Recorded data section start

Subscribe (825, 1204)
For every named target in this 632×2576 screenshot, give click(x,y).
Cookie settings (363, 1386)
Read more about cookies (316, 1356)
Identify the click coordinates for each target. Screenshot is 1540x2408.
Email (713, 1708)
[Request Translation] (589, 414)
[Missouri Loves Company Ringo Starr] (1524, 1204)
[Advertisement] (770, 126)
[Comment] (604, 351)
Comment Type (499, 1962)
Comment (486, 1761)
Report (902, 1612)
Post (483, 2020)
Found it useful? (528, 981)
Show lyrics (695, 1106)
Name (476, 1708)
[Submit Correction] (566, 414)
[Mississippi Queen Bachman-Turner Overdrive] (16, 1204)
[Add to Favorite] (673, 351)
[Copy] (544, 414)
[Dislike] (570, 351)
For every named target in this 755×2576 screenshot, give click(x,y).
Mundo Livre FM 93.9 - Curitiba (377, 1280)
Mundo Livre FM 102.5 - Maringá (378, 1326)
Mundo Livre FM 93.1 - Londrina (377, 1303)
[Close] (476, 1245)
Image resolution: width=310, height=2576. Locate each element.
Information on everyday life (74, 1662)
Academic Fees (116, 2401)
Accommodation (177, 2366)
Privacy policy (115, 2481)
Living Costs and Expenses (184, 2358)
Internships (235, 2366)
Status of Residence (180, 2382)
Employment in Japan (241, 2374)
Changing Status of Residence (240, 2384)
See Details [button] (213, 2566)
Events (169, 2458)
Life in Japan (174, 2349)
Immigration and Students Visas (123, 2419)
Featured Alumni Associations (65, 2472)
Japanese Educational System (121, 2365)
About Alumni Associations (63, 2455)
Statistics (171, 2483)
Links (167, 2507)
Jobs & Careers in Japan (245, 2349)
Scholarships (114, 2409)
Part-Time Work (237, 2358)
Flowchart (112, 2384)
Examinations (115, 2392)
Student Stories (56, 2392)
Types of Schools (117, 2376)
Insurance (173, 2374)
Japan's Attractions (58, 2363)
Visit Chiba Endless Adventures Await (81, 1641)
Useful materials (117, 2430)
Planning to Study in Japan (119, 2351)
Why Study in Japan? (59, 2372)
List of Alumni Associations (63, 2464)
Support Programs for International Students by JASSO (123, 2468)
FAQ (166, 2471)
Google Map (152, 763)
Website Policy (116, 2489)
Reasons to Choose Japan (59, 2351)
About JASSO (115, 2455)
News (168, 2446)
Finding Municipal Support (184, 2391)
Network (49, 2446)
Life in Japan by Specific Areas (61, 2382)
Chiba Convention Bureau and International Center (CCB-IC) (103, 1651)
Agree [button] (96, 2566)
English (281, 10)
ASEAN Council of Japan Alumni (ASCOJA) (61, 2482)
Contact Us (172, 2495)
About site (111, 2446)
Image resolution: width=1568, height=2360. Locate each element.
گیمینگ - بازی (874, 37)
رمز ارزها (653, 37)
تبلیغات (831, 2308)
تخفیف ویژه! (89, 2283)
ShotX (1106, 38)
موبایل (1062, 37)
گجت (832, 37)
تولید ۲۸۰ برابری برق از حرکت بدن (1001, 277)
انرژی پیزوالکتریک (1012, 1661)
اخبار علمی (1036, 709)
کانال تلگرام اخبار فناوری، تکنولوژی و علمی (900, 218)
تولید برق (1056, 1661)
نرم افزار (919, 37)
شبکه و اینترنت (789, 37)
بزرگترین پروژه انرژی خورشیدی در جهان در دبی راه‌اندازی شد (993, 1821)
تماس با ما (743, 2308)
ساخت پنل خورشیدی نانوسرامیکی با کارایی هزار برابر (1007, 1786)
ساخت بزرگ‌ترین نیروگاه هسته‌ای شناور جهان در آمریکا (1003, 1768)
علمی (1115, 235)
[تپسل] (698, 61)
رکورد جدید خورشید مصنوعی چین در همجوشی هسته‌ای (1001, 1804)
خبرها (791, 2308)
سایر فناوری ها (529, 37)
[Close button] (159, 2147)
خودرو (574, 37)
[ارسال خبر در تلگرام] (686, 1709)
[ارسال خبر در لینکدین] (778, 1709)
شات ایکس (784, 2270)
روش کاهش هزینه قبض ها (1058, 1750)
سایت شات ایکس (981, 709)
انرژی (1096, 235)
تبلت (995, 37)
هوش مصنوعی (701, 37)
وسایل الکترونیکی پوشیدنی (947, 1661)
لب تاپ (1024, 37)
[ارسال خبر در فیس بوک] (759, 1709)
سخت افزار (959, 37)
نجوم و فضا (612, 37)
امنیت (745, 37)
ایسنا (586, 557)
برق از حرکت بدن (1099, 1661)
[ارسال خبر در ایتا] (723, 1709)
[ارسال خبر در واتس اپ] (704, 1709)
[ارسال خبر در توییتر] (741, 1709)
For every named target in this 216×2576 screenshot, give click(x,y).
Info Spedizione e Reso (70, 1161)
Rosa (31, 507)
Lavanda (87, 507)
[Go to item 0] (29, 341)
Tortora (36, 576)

Recorded data section end

Work order »
Exactly as written, return every line of the material.

Task output »
Subscribe (825, 1204)
For every named target in this 632×2576 screenshot, give click(x,y).
Cookie settings (363, 1386)
Read more about cookies (316, 1356)
Identify the click coordinates for each target. Screenshot is 1540x2408.
Email (713, 1708)
[Request Translation] (589, 414)
[Missouri Loves Company Ringo Starr] (1524, 1204)
[Advertisement] (770, 126)
[Comment] (604, 351)
Comment Type (499, 1962)
Comment (486, 1761)
Report (902, 1612)
Post (483, 2020)
Found it useful? (528, 981)
Show lyrics (695, 1106)
Name (476, 1708)
[Submit Correction] (566, 414)
[Mississippi Queen Bachman-Turner Overdrive] (16, 1204)
[Add to Favorite] (673, 351)
[Copy] (544, 414)
[Dislike] (570, 351)
For every named target in this 755×2576 screenshot, give click(x,y).
Mundo Livre FM 93.9 - Curitiba (377, 1280)
Mundo Livre FM 102.5 - Maringá (378, 1326)
Mundo Livre FM 93.1 - Londrina (377, 1303)
[Close] (476, 1245)
Image resolution: width=310, height=2576. Locate each element.
Information on everyday life (74, 1662)
Academic Fees (116, 2401)
Accommodation (177, 2366)
Privacy policy (115, 2481)
Living Costs and Expenses (184, 2358)
Internships (235, 2366)
Status of Residence (180, 2382)
Employment in Japan (241, 2374)
Changing Status of Residence (240, 2384)
See Details [button] (213, 2566)
Events (169, 2458)
Life in Japan (174, 2349)
Immigration and Students Visas (123, 2419)
Featured Alumni Associations (65, 2472)
Japanese Educational System (121, 2365)
About Alumni Associations (63, 2455)
Statistics (171, 2483)
Links (167, 2507)
Jobs & Careers in Japan (245, 2349)
Scholarships (114, 2409)
Part-Time Work (237, 2358)
Flowchart (112, 2384)
Examinations (115, 2392)
Student Stories (56, 2392)
Types of Schools (117, 2376)
Insurance (173, 2374)
Japan's Attractions (58, 2363)
Visit Chiba Endless Adventures Await (81, 1641)
Useful materials (117, 2430)
Planning to Study in Japan (119, 2351)
Why Study in Japan? (59, 2372)
List of Alumni Associations (63, 2464)
Support Programs for International Students by JASSO (123, 2468)
FAQ (166, 2471)
Google Map (152, 763)
Website Policy (116, 2489)
Reasons to Choose Japan (59, 2351)
About JASSO (115, 2455)
News (168, 2446)
Finding Municipal Support (184, 2391)
Network (49, 2446)
Life in Japan by Specific Areas (61, 2382)
Chiba Convention Bureau and International Center (CCB-IC) (103, 1651)
Agree [button] (96, 2566)
English (281, 10)
ASEAN Council of Japan Alumni (ASCOJA) (61, 2482)
Contact Us (172, 2495)
About site (111, 2446)
Image resolution: width=1568, height=2360. Locate each element.
گیمینگ - بازی (874, 37)
رمز ارزها (653, 37)
تبلیغات (831, 2308)
تخفیف ویژه! (89, 2283)
ShotX (1106, 38)
موبایل (1062, 37)
گجت (832, 37)
تولید ۲۸۰ برابری برق از حرکت بدن (1001, 277)
انرژی پیزوالکتریک (1012, 1661)
اخبار علمی (1036, 709)
کانال تلگرام اخبار فناوری، تکنولوژی و علمی (900, 218)
تولید برق (1056, 1661)
نرم افزار (919, 37)
شبکه و اینترنت (789, 37)
بزرگترین پروژه انرژی خورشیدی در جهان در دبی راه‌اندازی شد (993, 1821)
تماس با ما (743, 2308)
ساخت پنل خورشیدی نانوسرامیکی با کارایی هزار برابر (1007, 1786)
ساخت بزرگ‌ترین نیروگاه هسته‌ای شناور جهان در آمریکا (1003, 1768)
علمی (1115, 235)
[تپسل] (698, 61)
رکورد جدید خورشید مصنوعی چین در همجوشی هسته‌ای (1001, 1804)
خبرها (791, 2308)
سایر فناوری ها (529, 37)
[Close button] (159, 2147)
خودرو (574, 37)
[ارسال خبر در تلگرام] (686, 1709)
[ارسال خبر در لینکدین] (778, 1709)
شات ایکس (784, 2270)
روش کاهش هزینه قبض ها (1058, 1750)
سایت شات ایکس (981, 709)
انرژی (1096, 235)
تبلت (995, 37)
هوش مصنوعی (701, 37)
وسایل الکترونیکی پوشیدنی (947, 1661)
لب تاپ (1024, 37)
[ارسال خبر در فیس بوک] (759, 1709)
سخت افزار (959, 37)
نجوم و فضا (612, 37)
امنیت (745, 37)
ایسنا (586, 557)
برق از حرکت بدن (1099, 1661)
[ارسال خبر در ایتا] (723, 1709)
[ارسال خبر در واتس اپ] (704, 1709)
[ارسال خبر در توییتر] (741, 1709)
For every named target in this 216×2576 screenshot, give click(x,y).
Info Spedizione e Reso (70, 1161)
Rosa (31, 507)
Lavanda (87, 507)
[Go to item 0] (29, 341)
Tortora (36, 576)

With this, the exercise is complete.